A day or so ago I quoted someone as saying that the difference between Bush and the Roman emperors is that the Roman senate authorized the Roman emperors to take power, whereas Congress has not authorized Bush to do so. Enter Arlen Specter handing the keys to Bush.

Update: Glenn Greenwood has a somewhat different take on the Specter legislation. He believes that even the relaxed version of FISA in Specter's proposal will not be acceptable to the administration.

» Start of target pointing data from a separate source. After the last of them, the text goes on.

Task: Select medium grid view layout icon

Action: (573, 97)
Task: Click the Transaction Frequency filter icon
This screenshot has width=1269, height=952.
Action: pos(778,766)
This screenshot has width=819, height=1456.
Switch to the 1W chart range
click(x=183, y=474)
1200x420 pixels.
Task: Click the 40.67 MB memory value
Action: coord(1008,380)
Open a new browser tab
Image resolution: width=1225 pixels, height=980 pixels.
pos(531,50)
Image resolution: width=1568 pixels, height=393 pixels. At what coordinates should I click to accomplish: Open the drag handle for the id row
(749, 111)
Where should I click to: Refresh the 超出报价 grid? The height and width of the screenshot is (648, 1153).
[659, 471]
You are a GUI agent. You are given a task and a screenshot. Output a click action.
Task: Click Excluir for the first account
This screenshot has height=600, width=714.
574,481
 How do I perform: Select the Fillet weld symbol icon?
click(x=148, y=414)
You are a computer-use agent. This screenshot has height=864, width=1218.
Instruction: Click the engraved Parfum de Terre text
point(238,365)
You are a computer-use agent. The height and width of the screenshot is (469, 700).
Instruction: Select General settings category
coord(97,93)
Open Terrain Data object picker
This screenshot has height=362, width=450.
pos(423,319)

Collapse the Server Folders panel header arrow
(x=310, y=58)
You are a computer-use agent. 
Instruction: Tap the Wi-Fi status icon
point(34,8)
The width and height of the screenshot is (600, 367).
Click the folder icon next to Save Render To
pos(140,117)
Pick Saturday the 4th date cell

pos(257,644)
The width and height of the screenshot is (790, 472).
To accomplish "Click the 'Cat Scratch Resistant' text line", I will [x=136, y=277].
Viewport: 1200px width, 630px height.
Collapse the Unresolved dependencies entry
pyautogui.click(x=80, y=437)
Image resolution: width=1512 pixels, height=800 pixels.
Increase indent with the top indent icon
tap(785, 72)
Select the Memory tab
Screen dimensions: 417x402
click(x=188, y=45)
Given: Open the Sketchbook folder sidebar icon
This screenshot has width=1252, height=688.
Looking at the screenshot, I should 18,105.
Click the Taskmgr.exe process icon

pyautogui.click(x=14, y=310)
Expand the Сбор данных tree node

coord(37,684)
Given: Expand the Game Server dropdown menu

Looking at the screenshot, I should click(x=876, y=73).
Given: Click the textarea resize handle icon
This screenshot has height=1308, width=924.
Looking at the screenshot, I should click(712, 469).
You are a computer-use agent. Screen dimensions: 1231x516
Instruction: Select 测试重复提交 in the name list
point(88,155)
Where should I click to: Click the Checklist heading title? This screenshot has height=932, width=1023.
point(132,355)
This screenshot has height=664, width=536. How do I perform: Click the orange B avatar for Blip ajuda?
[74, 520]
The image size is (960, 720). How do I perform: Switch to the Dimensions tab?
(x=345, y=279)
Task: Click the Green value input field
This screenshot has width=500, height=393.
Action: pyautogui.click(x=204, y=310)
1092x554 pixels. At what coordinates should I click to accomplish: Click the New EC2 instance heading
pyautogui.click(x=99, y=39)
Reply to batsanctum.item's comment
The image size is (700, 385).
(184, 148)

While it is true that, as Marty Lederman noted yesterday, the burden which the Administration would have to meet in order to eavesdrop under the Specter legislation would be substantially lowered as compared to what FISA currently requires, it is also true that the legislation provides meaningful – one could even say stringent – mechanisms for both judicial and Congressional oversight, and vests the FISA court with rather broad discretion to approve or reject the eavesdropping programs submitted by the Administration. For that reason, this bill is far from some magic bullet that will quietly resolve this scandal to the satisfaction of the Administration, because I do not believe the Administration can or will accept this legislation...
Beyond this always-paramount crisis is the fact that the Administration, in light of the positions it has emphatically staked out, cannot possibly accept the meaningful limitations and oversight contained in the Specter proposal. The Administration has repeatedly claimed that national security requires that it be able to eavesdrop with total secrecy and without any limitations from the courts or Congress. It therefore cannot and will not accept a framework which imposes such limitations.

For these reasons, I believe that this legislation could actually achieve a good result for this scandal – in a sense, it calls the Administration’s bluff. From the beginning of this scandal, the Administration has claimed that it eavesdropped outside of FISA because the FISA standards are too restrictive and the FISA process too cumbersome to enable the eavesdropping it wants.